No one feuds quite as well as a celebrity woman. Don’t believe the sickly sweet farce between Ariana Grande and Cynthia Erivo, ego, bright lights and competition for stage time have always provoked infighting. But while leading ladies used to duke it out Bette Davis and Joan Crawford style, today’s celebrity duels are a lot nastier.
Over the weekend, Patti LuPone did something unheard of – she apologized. Or, at least, she released an apologetic statement. While appearing on Broadway in The Roommate, LuPone complained to the theater next door about a sound bleed from the Alicia Keys musical Hell’s Kitchen. After the sound was adjusted, LuPone sent the tech team some flowers and a thank you note. In response, Hell’s Kitchen star Kecia Lewis took to Instagram to call LuPone’s actions a “racial microaggression.” Not only was LuPone exerting her privilege and unconscious bias by calling a black production “too loud,” but Lewis also alleged that sending flowers was “bullying” by shutting down “meaningful dialogue.” After an open letter was published calling for LuPone to be boycotted by the Tonys, the apology appeared.
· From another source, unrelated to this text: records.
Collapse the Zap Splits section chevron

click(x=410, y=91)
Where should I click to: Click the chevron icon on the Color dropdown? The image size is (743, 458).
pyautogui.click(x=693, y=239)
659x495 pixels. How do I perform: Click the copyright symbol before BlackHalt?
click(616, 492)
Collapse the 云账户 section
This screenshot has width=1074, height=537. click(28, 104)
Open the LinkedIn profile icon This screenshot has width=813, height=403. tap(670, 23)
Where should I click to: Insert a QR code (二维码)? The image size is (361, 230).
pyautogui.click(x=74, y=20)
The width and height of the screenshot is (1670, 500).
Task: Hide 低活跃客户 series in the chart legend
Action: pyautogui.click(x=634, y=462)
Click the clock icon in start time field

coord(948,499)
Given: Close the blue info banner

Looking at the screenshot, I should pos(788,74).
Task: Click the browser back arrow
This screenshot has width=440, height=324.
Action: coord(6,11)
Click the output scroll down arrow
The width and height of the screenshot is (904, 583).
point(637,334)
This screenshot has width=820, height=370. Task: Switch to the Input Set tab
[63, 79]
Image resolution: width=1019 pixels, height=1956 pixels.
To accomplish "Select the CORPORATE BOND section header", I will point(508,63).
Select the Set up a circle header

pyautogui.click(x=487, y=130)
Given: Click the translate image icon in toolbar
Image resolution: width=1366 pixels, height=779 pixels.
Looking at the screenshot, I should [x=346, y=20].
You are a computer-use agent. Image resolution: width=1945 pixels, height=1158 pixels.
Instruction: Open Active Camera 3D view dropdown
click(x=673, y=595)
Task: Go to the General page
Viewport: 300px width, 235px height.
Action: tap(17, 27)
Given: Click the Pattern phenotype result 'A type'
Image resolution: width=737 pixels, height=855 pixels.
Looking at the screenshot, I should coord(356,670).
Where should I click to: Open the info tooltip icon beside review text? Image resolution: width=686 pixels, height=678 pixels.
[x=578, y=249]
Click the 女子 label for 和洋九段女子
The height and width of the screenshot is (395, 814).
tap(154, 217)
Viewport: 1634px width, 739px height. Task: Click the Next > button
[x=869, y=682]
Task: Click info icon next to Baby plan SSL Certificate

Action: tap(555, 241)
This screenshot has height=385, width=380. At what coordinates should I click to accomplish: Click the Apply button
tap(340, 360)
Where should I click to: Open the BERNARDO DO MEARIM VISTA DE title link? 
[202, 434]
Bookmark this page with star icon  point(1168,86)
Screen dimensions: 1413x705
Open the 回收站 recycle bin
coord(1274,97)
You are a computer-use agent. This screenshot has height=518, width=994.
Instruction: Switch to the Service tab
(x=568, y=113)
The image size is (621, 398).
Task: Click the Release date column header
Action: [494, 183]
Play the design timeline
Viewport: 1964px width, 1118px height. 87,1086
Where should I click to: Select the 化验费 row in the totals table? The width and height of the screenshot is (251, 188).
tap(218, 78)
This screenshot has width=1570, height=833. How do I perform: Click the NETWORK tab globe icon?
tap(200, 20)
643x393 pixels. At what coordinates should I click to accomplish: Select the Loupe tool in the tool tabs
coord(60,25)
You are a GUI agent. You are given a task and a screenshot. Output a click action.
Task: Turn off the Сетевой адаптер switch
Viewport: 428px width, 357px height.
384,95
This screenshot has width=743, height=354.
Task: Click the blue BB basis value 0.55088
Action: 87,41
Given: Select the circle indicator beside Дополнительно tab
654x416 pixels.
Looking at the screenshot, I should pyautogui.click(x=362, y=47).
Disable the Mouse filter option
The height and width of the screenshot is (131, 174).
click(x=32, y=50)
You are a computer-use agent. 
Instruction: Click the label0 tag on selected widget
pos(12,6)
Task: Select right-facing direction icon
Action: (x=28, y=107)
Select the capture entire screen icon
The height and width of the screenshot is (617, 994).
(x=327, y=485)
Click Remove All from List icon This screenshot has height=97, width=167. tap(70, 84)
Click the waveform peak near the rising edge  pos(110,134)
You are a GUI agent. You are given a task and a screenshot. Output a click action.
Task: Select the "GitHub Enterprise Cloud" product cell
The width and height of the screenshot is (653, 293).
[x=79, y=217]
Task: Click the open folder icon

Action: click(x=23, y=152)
LuPone is notorious for putting the broad in Broadway – her loud mouth is infamous. She called Trump a “motherfucker” on the red carpet of the Tonys and notoriously trashed her dressing room after Andrew Webber snubbed her for Glenn Close – who she also called a “bitch”. Forget white privilege, this is diva privilege – when you’re that good an entertainer, you can pretty much say what you want. Before her apology, LuPone responded to Lewis’ video in an interview with the New Yorker by scoffing at her description of herself as a veteran: “let’s find out how many Broadway shows Kecia Lewis has done, because she doesn’t know what the fuck she’s talking about.” But accusations of racism can make or break a career, no matter its length or strength. Someone must have convinced LuPone of the dangers of not towing the line.
Was Hell’s Kitchen loud enough to warrant meddling in a production’s sound design? LuPone certainly has an issue with noise, complaining to the same New Yorker journalist that “the whole city is so fucking loud” while telling off two women having a noisy conversation at the next table. But to insist that LuPone’s actions were motivated by conscious or unconscious racial prejudice rather than annoyance at sound levels is a step too far – even for celebrity feuds. Saying “you’re racist” is the twenty-first century equivalent of “she’s a witch.” No matter what you do or say, there’s no way of removing the stain of that accusation, however unjust.
Five years after the murder of George Floyd and the subsequent birth of the Black Lives Matter movement, anti-racist ideology has become a censoring and occasionally cynical force. If people believe that the world is quite literally and unrelentingly black and white, they start to see racism where it isn’t. Remember that viral New York council meeting from 2020 in which a white man bouncing a baby on his knee was called racist – because the baby was black? “It hurts people when they see a white man bouncing a brown baby on their lap and they don’t know the context! That is harmful! That makes people cry” Thomas Wrocklage’s accuser told him. “I have to learn how to be a better white person. Read a book. Read Ibram Kendi. Read How to Talk to White People.” This is anti-racist politics in contemporary America.
Black Lives Matter, Critical Race Theory and “white privilege” ideology has done very little to improve the lives and opportunities of working-class black Americans. But it has provided a new language of identity politics for affluent Americans to whip each other with. As a result, all discussion about racial issues have been stifled – teachers now fear discussing brilliant works of anti-racist literature as the mere mention of the n-word in any context is liable to get you fired. This threat might make for good open letters and Instagram videos against people you’re annoyed with, but it is damaging any discussion of what a real anti-racist politics might look like.
LuPone’s non apology is entirely odd – both a crawling admission of guilt and an avoidance of the issue at hand. LuPone doesn’t think she’s racist, and yet is willing to entertain the idea that others think she might have been racist. She should have stuck with her original response – the middle-finger she’s given every other complainant in her career.